§ **Data in this exercise**

+ + + +

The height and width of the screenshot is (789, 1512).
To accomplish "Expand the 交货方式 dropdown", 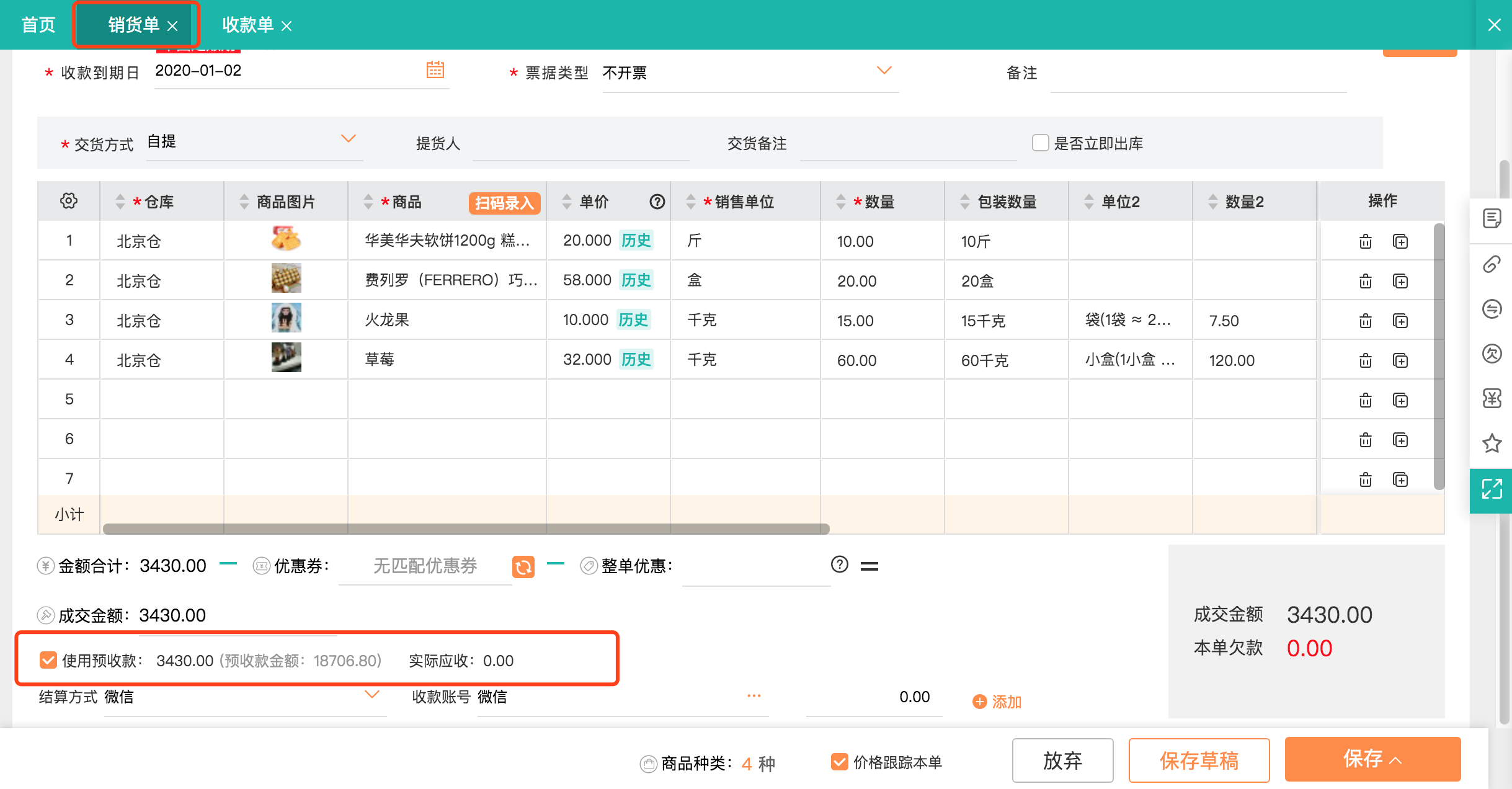I will 351,141.
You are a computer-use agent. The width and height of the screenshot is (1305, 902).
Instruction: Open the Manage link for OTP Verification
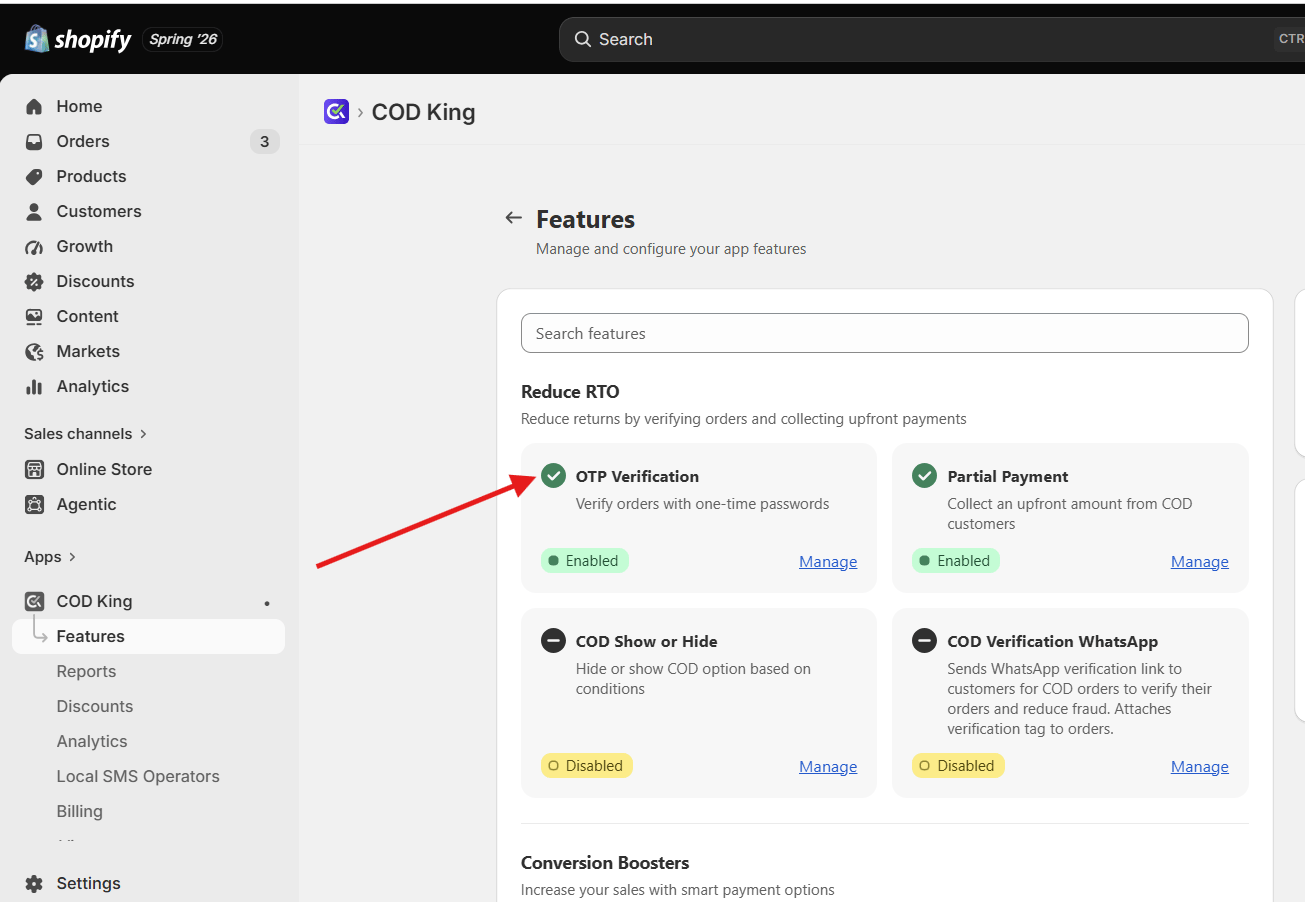828,562
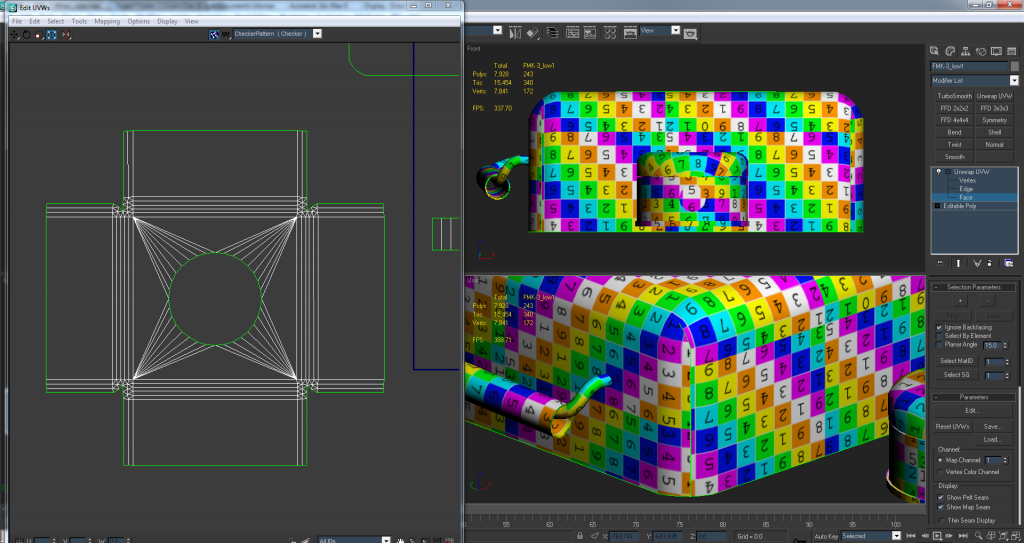Select the Move tool in Edit UVWs toolbar
The height and width of the screenshot is (543, 1024).
pos(15,34)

+ + + +

Print the lines from the one holding "You are a computer-use" through the last line of the records, word for word, and omit the pictures.

§ **Answer to this problem**
You are a computer-use agent. The width and height of the screenshot is (1305, 902).
Instruction: Open the Manage link for OTP Verification
828,562
Select the Move tool in Edit UVWs toolbar
The height and width of the screenshot is (543, 1024).
pos(15,34)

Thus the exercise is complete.